ベビーリングにこめた願いやわが子への想いをしたためることができるメッセージカード。 いつかお子さまと一緒に読み返したとき、当時の景色や気持ちが静かによみがえりますように。
小さな輪の連なりに願いをこめて

ようやく、ベビーリングとマザーリングが完成。「dots」シリーズのベビーリングは、小さな輪が連なり生まれるデザイン。家族のつながりや、これからの人生がなめらかに続いていくようにという願いをこめています。トップには、直径約2mmの誕生石を一石。

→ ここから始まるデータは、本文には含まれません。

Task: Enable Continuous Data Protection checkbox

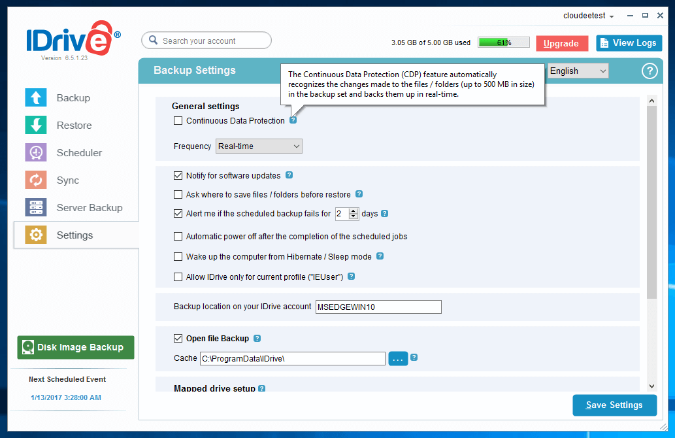Action: click(x=178, y=121)
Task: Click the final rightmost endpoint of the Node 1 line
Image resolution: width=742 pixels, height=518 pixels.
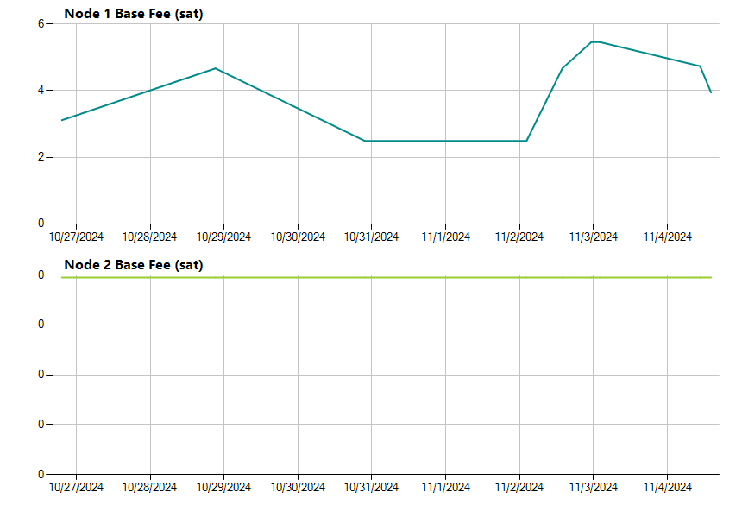Action: [x=711, y=92]
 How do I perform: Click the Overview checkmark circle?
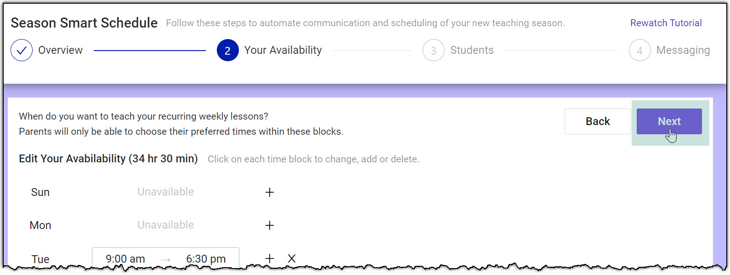tap(22, 50)
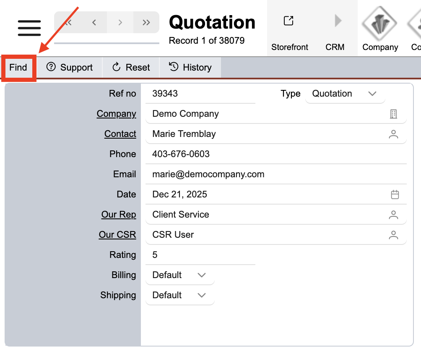Go to the previous record
This screenshot has width=421, height=352.
tap(94, 22)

マザーリングは、日々の暮らしに寄り添うため、しっかりとした厚みと強度をもたせました。お子さんを抱き上げるときに爪が肌に触れないよう、「ふせこみ」という技法を採用。マリッジリングのように、気負わず毎日身につけられる存在でありたいと考えました。

性別問わず贈りやすいデザインを

「dots」シリーズの発表後、性別問わず贈りやすいデザインを──そんな思いから生まれたのが「matte」シリーズです。つや消しの質感とフラットなフォルムが特徴で、落ち着いた印象に仕上げました。子どもの幸せを願う気持ちはそのままに、よりさまざまな家族の物語に寄り添えるラインナップとなっています。
家族のきずなをひとつの箱に

「dots」シリーズのセット例

「matte」シリーズのセット例(※こちらのベビーリングデザインは現在販売しておりません)

仕上げに、ベビーのイラストをあしらった巻き紙で桐箱を包み、リボンで留めてお届けします。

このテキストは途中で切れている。